── Data entries ──

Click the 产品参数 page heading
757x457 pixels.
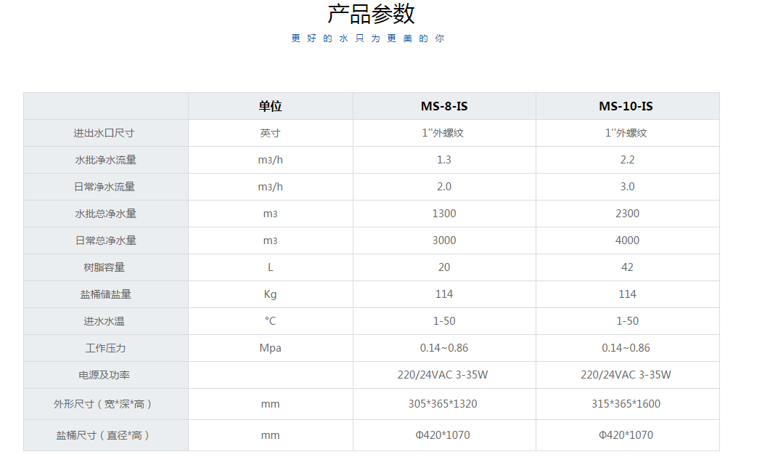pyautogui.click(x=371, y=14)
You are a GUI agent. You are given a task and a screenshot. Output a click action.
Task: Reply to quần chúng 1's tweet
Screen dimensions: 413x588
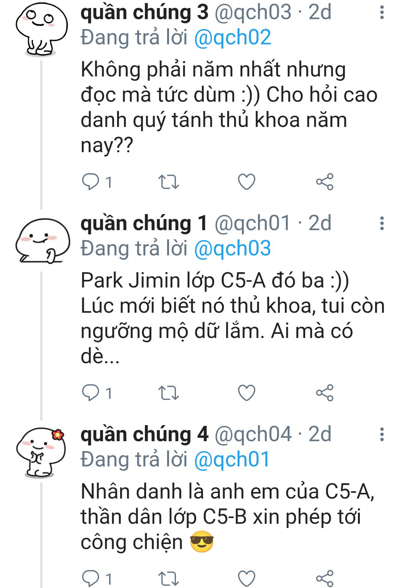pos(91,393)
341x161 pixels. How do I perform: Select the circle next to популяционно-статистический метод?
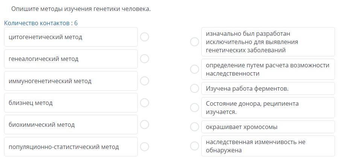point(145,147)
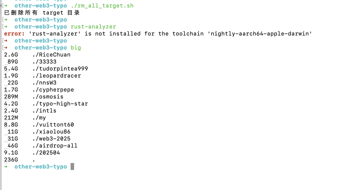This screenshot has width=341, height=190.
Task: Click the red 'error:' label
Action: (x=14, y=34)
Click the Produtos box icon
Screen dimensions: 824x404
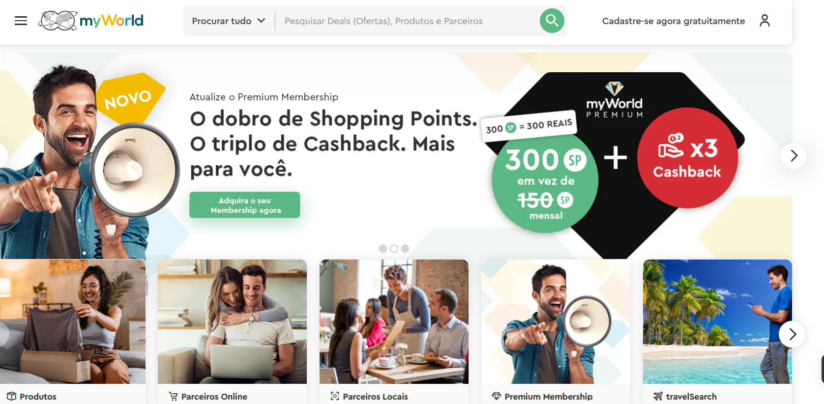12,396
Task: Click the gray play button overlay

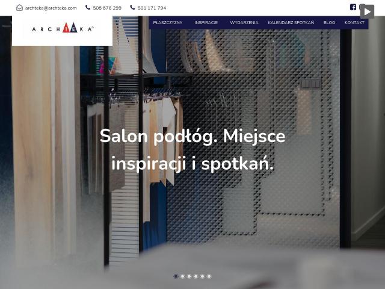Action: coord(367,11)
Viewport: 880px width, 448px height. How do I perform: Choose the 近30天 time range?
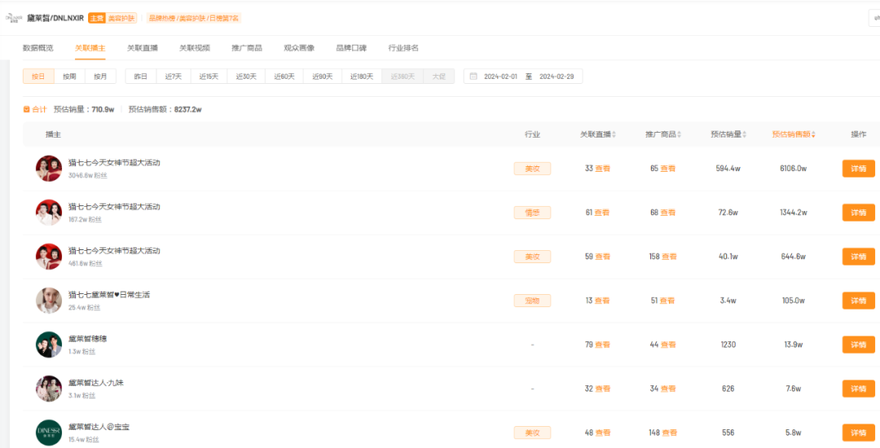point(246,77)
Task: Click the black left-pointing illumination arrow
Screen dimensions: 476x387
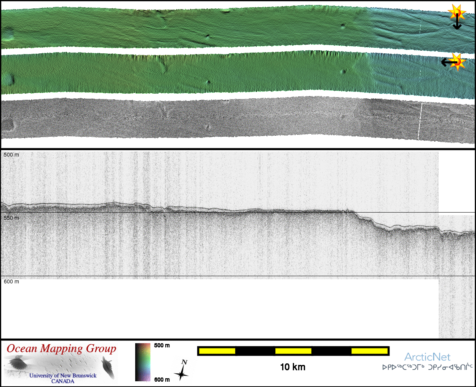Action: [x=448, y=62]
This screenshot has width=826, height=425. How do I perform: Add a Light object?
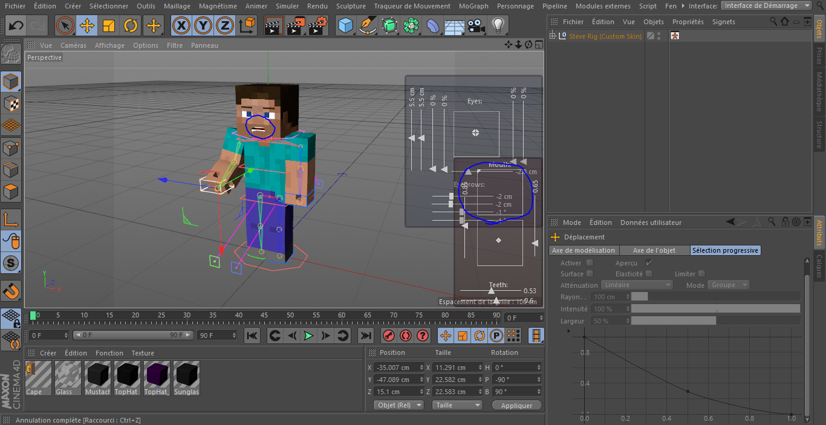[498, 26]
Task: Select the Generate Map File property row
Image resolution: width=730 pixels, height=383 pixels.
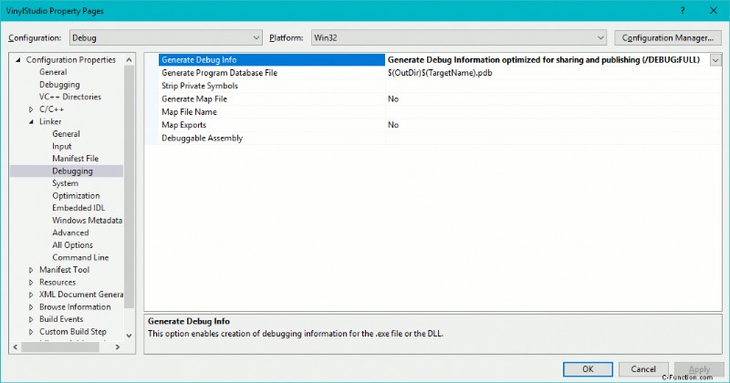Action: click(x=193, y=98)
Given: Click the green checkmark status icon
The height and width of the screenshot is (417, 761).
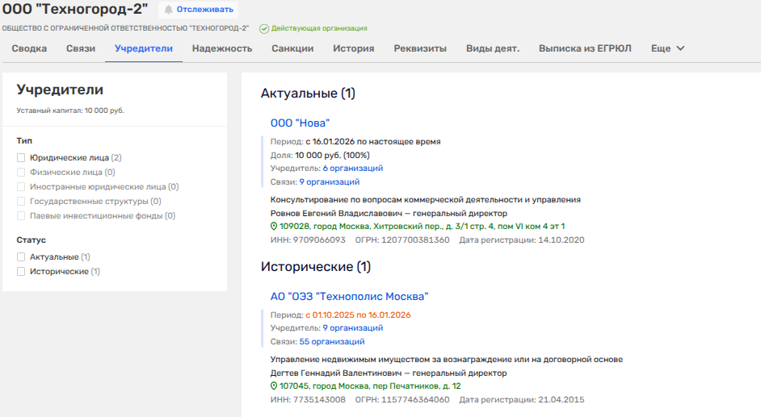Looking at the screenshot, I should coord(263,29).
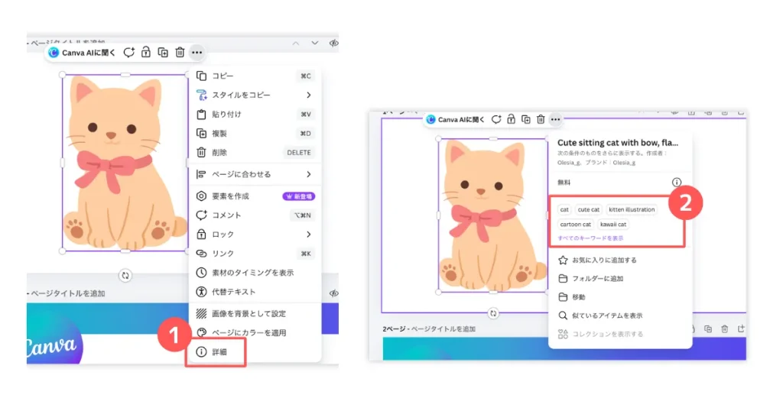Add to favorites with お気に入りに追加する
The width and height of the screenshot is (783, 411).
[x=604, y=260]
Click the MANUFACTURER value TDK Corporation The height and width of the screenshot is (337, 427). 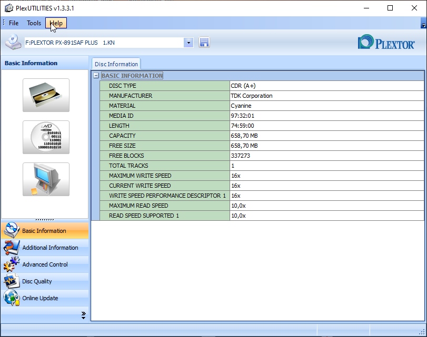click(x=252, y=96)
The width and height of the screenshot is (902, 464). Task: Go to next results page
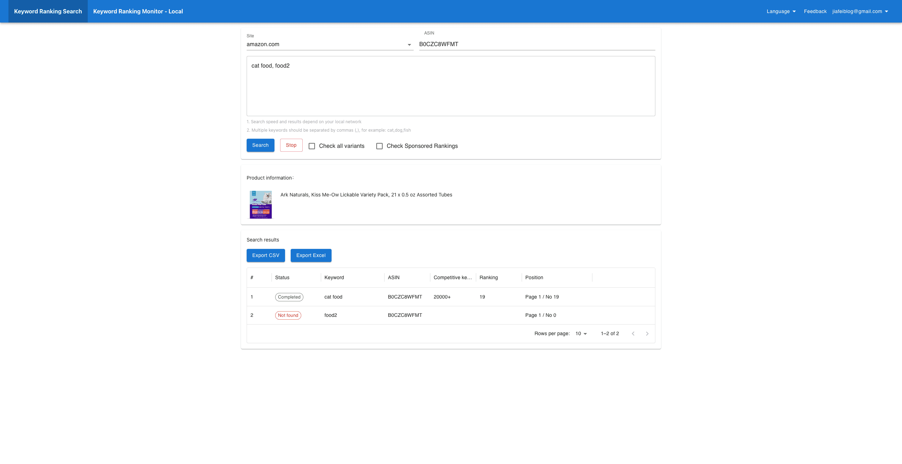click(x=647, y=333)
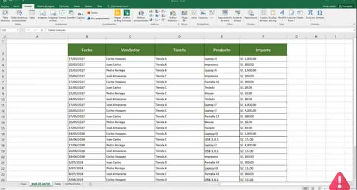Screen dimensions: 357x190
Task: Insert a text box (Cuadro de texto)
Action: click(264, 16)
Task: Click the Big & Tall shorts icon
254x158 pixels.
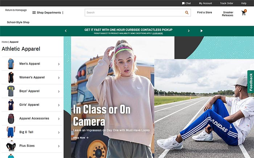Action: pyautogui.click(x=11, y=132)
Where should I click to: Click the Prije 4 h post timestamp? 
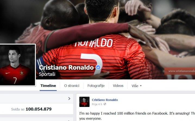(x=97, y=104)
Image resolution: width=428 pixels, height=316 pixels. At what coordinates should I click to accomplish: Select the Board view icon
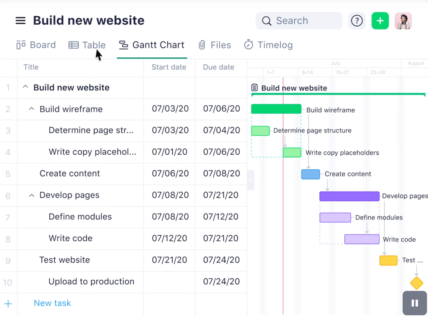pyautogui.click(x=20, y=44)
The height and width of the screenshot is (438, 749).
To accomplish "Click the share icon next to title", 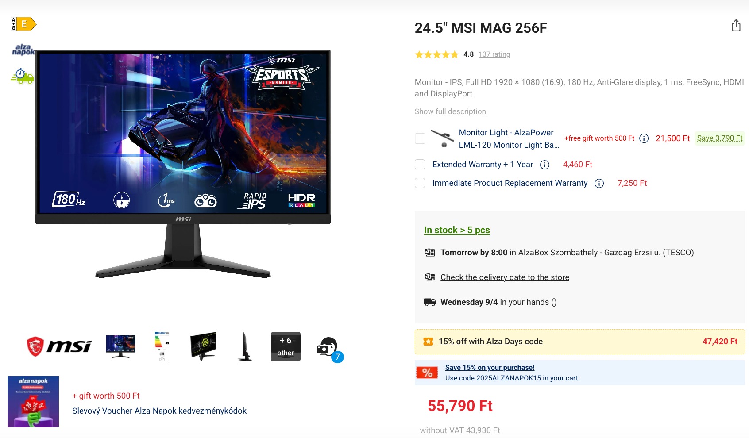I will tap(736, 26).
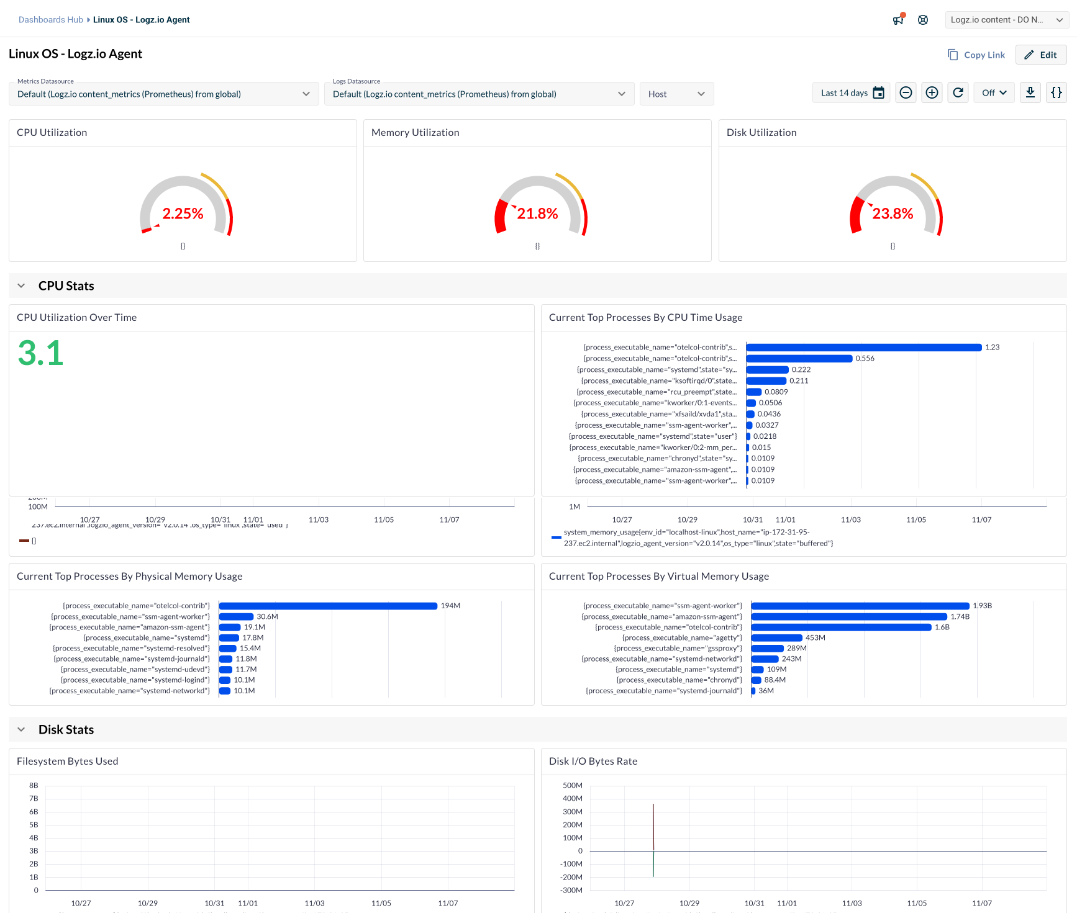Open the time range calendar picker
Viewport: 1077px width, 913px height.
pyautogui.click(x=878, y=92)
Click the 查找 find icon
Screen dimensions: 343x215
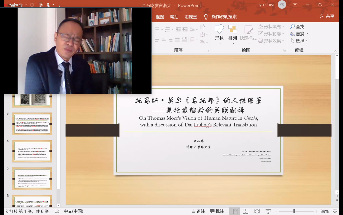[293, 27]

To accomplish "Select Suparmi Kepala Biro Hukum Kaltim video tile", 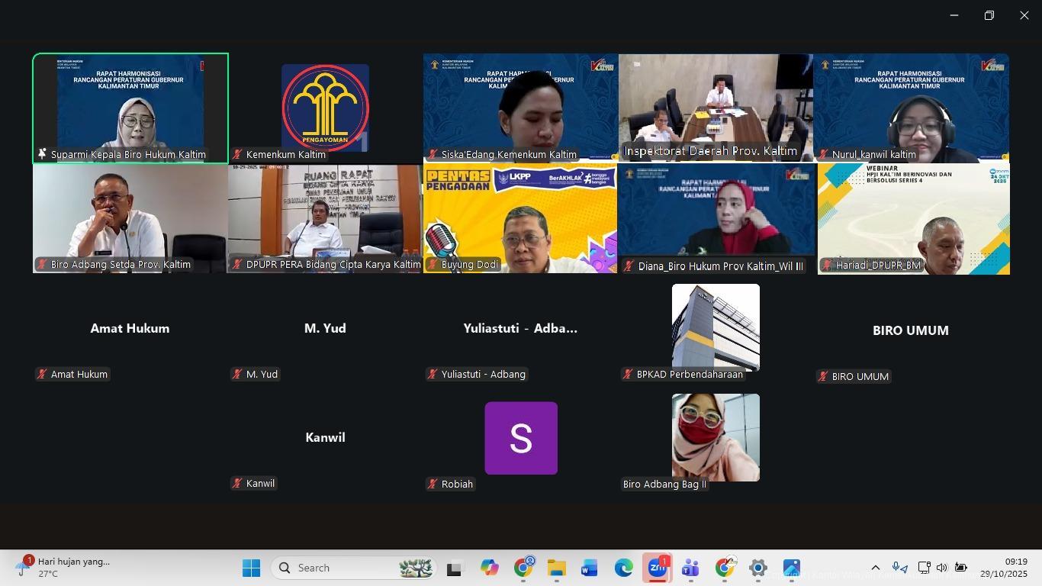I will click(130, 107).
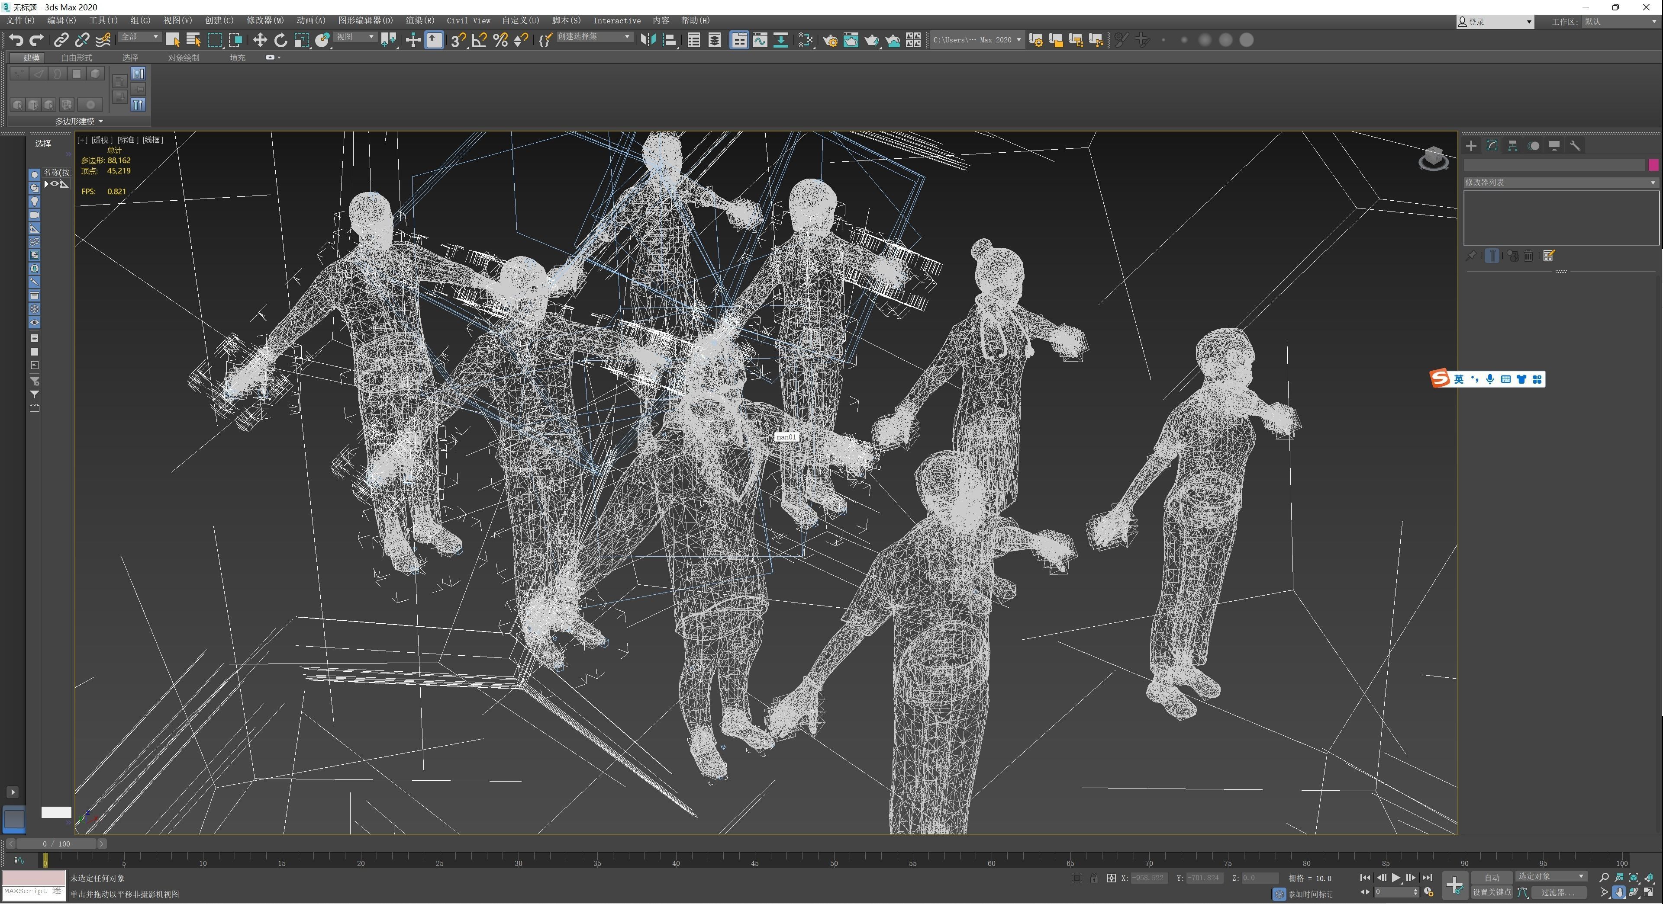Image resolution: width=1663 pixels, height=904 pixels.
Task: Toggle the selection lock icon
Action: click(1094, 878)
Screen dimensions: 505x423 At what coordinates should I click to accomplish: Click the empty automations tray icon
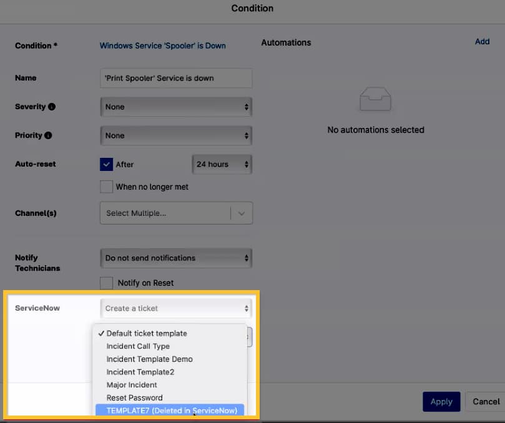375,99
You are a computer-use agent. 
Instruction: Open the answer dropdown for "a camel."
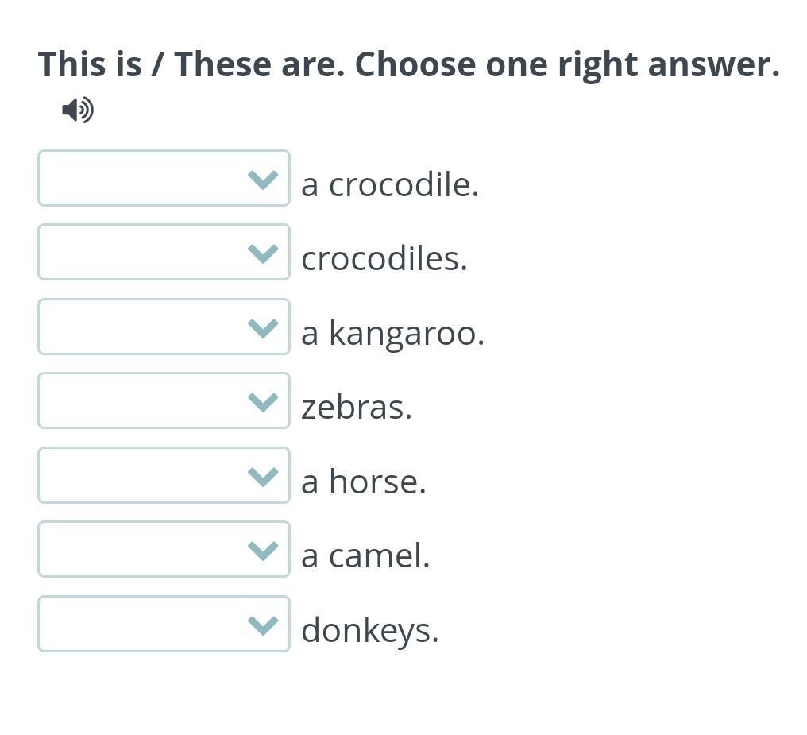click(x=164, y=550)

───

● **Problem to solve**
Turn the records, from the start through the line containing "[x=604, y=260]", into a numbered list, skipping blank lines and leaving out the pictures.

● **The result**
1. Click the 产品参数 page heading
2. 757x457 pixels.
3. pyautogui.click(x=371, y=14)
4. You are a GUI agent. You are given a task and a screenshot. Output a click action.
5. Task: Reply to quần chúng 1's tweet
6. Screen dimensions: 413x588
7. pos(91,393)
8. 341x161 pixels. How do I perform: Select the circle next to популяционно-статистический метод?
9. point(145,147)
10. This screenshot has width=341, height=190.
11. Task: Click the red 'error:' label
12. Action: (x=14, y=34)
13. Click the Produtos box icon
14. Screen dimensions: 824x404
15. 12,396
16. Task: Click the gray play button overlay
17. Action: coord(367,11)
18. Viewport: 880px width, 448px height. How do I perform: Choose the 近30天 time range?
19. point(246,77)
20. Task: Click the black left-pointing illumination arrow
21. Screen dimensions: 476x387
22. Action: [x=448, y=62]
23. This screenshot has width=826, height=425. How do I perform: Add a Light object?
24. [498, 26]
25. Task: Select the Generate Map File property row
26. Image resolution: width=730 pixels, height=383 pixels.
27. Action: click(x=193, y=98)
28. Given: Click the green checkmark status icon
29. The height and width of the screenshot is (417, 761).
30. Looking at the screenshot, I should coord(263,29).
31. Add to favorites with お気に入りに追加する
32. The width and height of the screenshot is (783, 411).
33. [x=604, y=260]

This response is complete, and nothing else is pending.